3. Plot the point $(\pi, -2)$. This is the vertex of a downward-opening "U" shape that goes down towards the asymptotes at $x=\frac{\pi}{2}$ and $x=\frac{3\pi}{2}$.
4. Plot the point $(2\pi, 2)$. This is the vertex of another upward-opening "U" shape that comes down from the asymptote at $x=\frac{3\pi}{2}$ and continues upwards past $x=2\pi$.

Explain
This is a question about graphing trigonometric functions, specifically the secant function . The solving step is:

First, I remember that the secant function, $\sec x$, is just $\frac{1}{\cos x}$. This means wherever the $\cos x$ graph is zero, the $\sec x$ graph will have a vertical line called an asymptote, because you can't divide by zero!
For $y = 2 \sec x$, it's like we're just stretching the normal $\sec x$ graph up and down by a factor of 2. So, instead of the "U" shapes starting at $y=1$ or $y=-1$, they'll start at $y=2$ or $y=-2$.
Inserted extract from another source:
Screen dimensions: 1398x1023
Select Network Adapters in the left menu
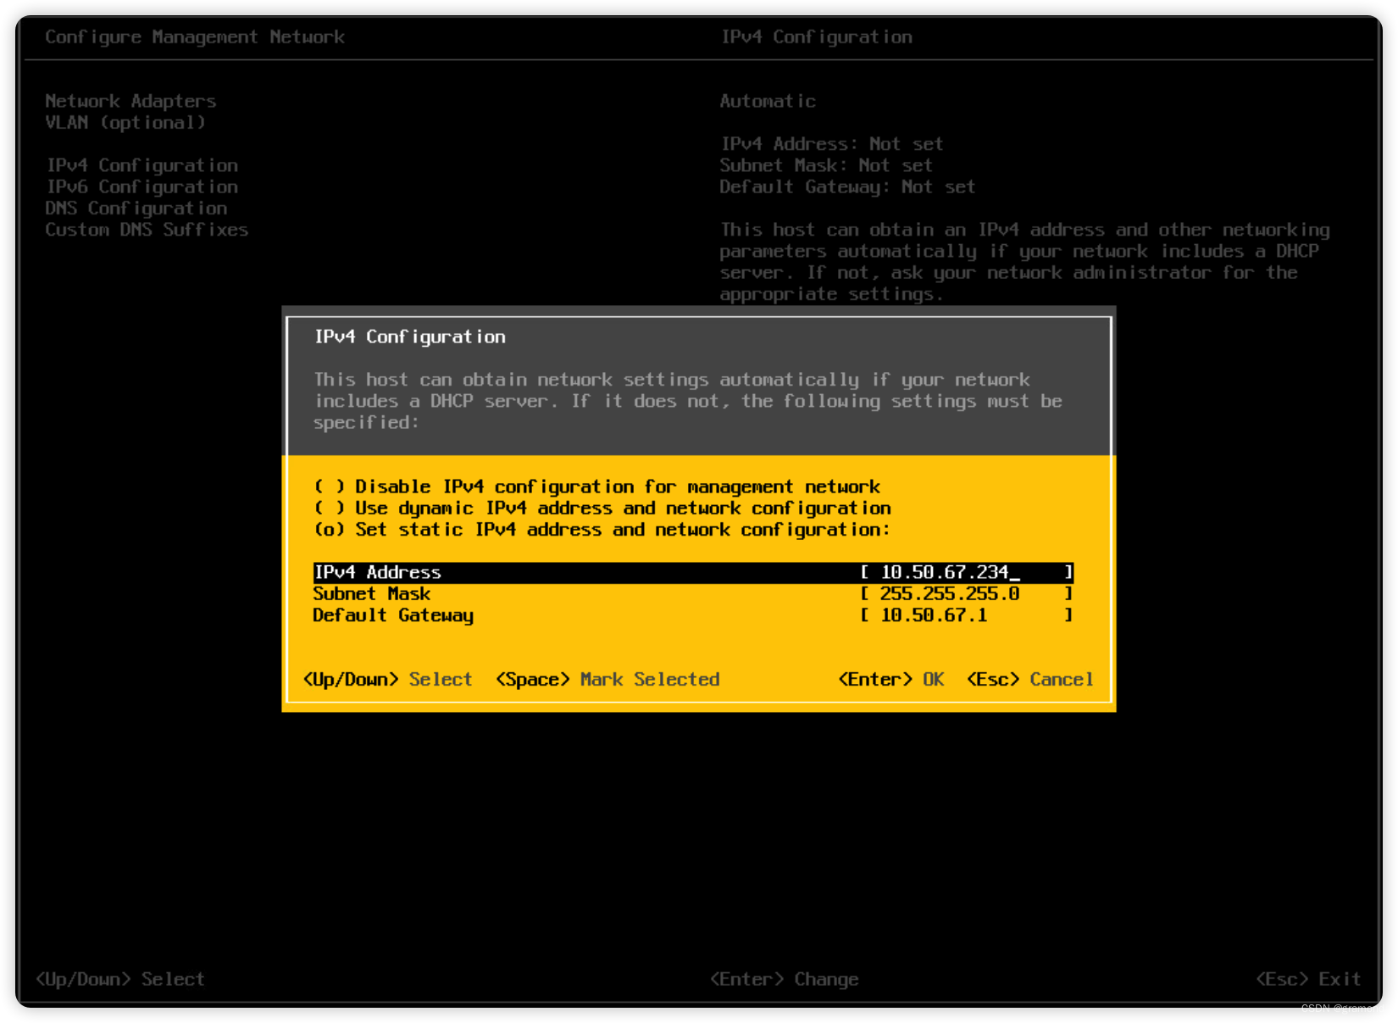click(x=130, y=101)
Here's how I think about drawing it for one full period (which is $2\pi$ long, so I'll pick from $0$ to $2\pi$):
1. **Find the Asymptotes:** The basic $\cos x$ graph crosses the x-axis (meaning $\cos x = 0$) at $x = \frac{\pi}{2}$, $x = \frac{3\pi}{2}$, and so on. So, for $y = 2 \sec x$, we'll draw vertical dashed lines at $x = \frac{\pi}{2}$ and $x = \frac{3\pi}{2}$ within our $0$ to $2\pi$ range. These lines are where the graph "breaks" and shoots off to infinity.
2. **Find the "Turning Points" (Vertices of the U-shapes):** The secant graph has its "turning points" where the cosine graph is at its highest (1) or lowest (-1).
* At $x = 0$, $\cos 0 = 1$. So, for $y = 2 \sec x$, we get $y = 2 \times \frac{1}{1} = 2$. This gives us the point $(0, 2)$.
* At $x = \pi$, $\cos \pi = -1$. So, for $y = 2 \sec x$, we get $y = 2 \times \frac{1}{-1} = -2$. This gives us the point $(\pi, -2)$.
* At $x = 2\pi$, $\cos 2\pi = 1$. So, for $y = 2 \sec x$, we get $y = 2 \times \frac{1}{1} = 2$. This gives us the point $(2\pi, 2)$.
3. **Sketch the "U" Shapes:**
* From the point $(0, 2)$, the graph goes upwards as it gets closer to the asymptote at $x = \frac{\pi}{2}$. (This is the start of an upward-opening "U" shape).
* Between the asymptotes at $x = \frac{\pi}{2}$ and $x = \frac{3\pi}{2}$, the graph has a downward-opening "U" shape. It comes down from negative infinity near $x=\frac{\pi}{2}$, reaches its "highest" point (the vertex) at $(\pi, -2)$, and then goes back down towards negative infinity as it approaches $x=\frac{3\pi}{2}$.
* After the asymptote at $x = \frac{3\pi}{2}$, the graph starts another upward-opening "U" shape. It comes down from positive infinity near $x=\frac{3\pi}{2}$ and reaches the point $(2\pi, 2)$.

So, for one full period from $0$ to $2\pi$, the graph of $y=2 \sec x$ will look like two halves of an upward U-shape (one before $\pi/2$ and one after $3\pi/2$) and one complete downward U-shape in the middle.